╭──
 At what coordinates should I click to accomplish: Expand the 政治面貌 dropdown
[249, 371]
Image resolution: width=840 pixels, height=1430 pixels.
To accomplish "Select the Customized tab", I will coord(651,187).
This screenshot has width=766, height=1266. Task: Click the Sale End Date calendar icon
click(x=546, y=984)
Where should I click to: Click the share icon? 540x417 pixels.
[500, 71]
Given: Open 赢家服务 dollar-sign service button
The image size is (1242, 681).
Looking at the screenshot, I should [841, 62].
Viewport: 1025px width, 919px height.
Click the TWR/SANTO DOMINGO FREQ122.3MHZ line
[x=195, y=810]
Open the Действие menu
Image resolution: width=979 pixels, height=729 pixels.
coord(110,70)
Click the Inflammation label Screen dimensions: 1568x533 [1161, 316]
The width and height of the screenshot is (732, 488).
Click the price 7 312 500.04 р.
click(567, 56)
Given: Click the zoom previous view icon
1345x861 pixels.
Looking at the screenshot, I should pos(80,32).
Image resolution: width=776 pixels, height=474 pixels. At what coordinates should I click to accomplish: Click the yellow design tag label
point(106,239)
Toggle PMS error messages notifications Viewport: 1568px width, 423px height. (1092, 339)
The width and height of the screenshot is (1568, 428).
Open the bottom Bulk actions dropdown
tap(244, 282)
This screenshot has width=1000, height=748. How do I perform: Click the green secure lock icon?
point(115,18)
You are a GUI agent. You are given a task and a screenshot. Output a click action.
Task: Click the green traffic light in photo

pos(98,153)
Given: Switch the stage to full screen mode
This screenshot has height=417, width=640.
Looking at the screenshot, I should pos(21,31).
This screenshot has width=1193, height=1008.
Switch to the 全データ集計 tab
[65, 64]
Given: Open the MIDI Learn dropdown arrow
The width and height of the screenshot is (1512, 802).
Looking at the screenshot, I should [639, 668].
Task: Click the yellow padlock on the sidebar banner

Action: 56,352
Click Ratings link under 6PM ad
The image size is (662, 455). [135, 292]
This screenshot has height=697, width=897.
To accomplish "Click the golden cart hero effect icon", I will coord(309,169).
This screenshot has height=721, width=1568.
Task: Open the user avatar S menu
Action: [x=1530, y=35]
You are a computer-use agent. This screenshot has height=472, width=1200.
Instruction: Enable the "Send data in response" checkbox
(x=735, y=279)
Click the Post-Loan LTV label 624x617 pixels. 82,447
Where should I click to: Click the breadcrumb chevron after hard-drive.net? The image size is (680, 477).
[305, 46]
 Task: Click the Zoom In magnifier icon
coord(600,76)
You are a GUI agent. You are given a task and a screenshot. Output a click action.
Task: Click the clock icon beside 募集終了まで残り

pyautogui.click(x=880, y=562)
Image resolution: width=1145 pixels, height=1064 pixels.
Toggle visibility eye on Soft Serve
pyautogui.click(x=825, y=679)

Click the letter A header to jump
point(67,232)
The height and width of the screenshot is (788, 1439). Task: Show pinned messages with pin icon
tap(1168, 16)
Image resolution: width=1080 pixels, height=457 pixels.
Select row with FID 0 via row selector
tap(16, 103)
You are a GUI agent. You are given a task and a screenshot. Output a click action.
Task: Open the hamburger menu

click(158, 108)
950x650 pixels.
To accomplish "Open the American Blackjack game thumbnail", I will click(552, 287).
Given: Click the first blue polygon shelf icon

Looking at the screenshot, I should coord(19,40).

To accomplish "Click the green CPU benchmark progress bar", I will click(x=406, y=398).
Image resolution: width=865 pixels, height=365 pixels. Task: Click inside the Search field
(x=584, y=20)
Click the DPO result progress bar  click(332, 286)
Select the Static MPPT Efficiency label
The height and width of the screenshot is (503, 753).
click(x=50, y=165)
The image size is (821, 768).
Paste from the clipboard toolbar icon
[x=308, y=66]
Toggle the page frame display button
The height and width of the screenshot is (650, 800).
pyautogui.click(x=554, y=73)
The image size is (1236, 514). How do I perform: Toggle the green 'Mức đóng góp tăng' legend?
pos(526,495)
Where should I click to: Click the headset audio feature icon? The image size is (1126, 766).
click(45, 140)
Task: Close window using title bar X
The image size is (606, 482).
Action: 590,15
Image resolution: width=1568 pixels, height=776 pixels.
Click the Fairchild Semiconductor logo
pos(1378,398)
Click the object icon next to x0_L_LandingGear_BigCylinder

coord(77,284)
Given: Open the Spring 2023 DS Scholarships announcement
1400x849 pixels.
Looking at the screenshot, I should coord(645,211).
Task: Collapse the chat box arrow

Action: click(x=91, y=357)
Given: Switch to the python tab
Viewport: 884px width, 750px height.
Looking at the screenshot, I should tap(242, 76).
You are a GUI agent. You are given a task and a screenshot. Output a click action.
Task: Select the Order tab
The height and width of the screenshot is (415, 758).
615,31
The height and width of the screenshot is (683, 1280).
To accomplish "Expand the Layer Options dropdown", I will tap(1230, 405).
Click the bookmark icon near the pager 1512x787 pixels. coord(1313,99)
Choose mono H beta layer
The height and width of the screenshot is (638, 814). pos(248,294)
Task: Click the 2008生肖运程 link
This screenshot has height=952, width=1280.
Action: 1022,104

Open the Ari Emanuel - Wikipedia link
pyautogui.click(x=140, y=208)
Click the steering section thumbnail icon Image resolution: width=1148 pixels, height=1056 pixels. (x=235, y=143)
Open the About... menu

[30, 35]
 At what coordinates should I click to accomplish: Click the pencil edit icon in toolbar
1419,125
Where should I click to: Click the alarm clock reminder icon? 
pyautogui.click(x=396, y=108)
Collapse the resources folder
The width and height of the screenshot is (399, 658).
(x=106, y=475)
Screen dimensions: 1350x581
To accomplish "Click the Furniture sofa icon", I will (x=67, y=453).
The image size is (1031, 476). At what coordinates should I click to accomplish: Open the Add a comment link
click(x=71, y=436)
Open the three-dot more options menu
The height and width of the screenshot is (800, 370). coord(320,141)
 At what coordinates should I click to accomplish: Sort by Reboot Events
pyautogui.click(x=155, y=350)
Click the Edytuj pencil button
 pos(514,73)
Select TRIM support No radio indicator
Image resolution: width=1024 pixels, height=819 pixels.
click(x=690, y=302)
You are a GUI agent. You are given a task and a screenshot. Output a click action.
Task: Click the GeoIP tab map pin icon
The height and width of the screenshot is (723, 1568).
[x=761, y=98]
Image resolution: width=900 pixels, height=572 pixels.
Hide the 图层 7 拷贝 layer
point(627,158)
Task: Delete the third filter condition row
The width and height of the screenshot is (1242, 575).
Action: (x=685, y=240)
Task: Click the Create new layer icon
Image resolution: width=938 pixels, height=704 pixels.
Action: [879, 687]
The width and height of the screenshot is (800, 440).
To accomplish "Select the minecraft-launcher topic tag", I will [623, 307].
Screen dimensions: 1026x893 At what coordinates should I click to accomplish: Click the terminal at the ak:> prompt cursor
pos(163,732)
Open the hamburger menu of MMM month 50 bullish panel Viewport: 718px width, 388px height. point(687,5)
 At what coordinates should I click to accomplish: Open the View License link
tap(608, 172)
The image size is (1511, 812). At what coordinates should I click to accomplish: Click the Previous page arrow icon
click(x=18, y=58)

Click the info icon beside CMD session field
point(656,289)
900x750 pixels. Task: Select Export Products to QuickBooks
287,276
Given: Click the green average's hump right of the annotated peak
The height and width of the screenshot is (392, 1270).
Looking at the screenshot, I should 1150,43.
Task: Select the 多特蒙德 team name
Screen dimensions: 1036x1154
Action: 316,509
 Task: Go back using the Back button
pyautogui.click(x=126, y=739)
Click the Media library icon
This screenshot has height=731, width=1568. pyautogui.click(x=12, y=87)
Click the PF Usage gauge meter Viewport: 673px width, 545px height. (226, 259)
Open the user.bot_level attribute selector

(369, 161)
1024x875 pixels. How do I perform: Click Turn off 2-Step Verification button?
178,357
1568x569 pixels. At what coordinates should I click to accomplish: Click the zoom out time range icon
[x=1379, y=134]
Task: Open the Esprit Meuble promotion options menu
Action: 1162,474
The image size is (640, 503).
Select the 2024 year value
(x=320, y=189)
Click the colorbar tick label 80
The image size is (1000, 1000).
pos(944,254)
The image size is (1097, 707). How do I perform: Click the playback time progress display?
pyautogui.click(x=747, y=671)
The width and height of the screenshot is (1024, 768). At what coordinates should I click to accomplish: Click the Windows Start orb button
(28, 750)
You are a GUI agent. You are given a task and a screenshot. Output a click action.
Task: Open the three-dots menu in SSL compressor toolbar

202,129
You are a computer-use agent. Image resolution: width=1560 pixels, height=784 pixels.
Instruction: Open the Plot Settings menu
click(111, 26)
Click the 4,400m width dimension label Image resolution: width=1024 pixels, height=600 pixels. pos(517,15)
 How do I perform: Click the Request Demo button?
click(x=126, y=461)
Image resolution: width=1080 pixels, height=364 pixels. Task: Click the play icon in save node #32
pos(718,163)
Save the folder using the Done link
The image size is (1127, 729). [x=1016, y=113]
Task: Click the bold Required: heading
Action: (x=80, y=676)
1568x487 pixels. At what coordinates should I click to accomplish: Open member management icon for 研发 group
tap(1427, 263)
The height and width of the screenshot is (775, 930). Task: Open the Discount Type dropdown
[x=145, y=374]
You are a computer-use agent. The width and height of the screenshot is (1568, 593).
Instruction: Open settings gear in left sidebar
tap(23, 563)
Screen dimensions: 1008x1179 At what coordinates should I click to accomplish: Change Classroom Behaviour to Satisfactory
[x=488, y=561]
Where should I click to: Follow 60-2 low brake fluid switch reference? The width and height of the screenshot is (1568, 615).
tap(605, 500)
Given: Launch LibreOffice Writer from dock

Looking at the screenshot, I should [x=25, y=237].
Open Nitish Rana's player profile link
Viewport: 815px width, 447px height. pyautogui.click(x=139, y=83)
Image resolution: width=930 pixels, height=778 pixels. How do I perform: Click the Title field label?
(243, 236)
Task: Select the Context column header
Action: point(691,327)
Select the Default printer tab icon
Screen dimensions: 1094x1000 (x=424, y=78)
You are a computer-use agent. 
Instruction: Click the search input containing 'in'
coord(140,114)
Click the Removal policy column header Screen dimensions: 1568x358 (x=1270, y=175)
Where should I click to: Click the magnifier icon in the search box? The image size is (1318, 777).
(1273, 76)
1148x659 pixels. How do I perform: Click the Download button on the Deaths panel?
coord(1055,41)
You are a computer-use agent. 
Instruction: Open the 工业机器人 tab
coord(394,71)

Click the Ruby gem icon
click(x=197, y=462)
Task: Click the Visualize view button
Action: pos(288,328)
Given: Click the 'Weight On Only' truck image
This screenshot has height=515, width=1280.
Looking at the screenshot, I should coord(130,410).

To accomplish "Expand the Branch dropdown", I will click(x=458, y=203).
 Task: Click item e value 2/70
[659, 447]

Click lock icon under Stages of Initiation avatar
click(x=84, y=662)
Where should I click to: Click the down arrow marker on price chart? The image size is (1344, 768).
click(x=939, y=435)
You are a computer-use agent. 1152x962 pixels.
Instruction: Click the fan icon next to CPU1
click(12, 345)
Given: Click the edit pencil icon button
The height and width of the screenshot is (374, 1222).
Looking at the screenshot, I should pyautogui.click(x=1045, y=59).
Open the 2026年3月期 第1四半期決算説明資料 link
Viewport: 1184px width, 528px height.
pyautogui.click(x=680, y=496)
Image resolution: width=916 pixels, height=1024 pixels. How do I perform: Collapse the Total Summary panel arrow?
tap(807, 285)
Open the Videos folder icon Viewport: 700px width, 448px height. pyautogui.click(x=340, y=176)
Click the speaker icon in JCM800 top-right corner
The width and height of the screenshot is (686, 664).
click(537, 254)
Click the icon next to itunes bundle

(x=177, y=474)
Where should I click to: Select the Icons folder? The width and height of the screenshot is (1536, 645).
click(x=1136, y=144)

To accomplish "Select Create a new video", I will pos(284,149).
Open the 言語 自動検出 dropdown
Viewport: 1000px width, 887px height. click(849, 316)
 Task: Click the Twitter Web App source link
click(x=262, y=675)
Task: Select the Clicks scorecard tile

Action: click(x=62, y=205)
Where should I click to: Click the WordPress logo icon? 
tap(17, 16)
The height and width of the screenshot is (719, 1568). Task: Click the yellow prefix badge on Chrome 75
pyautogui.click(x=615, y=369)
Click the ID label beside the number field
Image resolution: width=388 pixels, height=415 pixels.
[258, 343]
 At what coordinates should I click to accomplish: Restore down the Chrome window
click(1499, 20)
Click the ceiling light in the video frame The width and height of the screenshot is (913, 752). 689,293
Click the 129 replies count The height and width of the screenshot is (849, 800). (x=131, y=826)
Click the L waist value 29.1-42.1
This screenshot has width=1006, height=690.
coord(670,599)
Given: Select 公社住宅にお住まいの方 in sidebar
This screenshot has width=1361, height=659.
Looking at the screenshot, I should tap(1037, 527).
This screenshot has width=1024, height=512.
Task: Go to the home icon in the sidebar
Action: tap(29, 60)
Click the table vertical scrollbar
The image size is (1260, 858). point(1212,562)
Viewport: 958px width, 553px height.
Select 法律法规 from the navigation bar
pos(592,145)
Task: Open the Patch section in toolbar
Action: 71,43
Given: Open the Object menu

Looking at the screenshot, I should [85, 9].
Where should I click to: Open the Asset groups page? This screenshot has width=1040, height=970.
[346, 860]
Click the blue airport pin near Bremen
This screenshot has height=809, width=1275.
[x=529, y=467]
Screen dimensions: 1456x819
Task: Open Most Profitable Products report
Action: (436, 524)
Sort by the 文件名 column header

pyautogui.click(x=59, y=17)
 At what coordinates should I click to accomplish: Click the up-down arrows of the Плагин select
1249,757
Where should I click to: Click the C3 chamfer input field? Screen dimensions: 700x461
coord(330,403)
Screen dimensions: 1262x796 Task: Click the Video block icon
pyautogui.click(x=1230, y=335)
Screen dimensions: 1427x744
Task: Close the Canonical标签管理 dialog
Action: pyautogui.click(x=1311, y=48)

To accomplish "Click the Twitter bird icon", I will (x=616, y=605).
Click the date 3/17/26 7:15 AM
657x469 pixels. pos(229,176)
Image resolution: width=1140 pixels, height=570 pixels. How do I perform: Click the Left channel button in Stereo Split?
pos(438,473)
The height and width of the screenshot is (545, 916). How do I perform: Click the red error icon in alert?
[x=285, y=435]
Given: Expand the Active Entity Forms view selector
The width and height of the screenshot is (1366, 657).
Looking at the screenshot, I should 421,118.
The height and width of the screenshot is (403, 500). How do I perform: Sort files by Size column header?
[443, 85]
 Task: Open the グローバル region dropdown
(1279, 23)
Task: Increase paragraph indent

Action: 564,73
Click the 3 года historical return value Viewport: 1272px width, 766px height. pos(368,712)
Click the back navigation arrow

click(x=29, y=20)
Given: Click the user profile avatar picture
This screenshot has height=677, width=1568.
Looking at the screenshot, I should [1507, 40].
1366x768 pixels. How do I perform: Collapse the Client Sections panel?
╰──
> **WHAT YOU SHOULD DO**:
Report every line from the material above that mentions the word "near".

> **SOLUTION**:
Click the bookmark icon near the pager 1512x787 pixels. coord(1313,99)
Click the blue airport pin near Bremen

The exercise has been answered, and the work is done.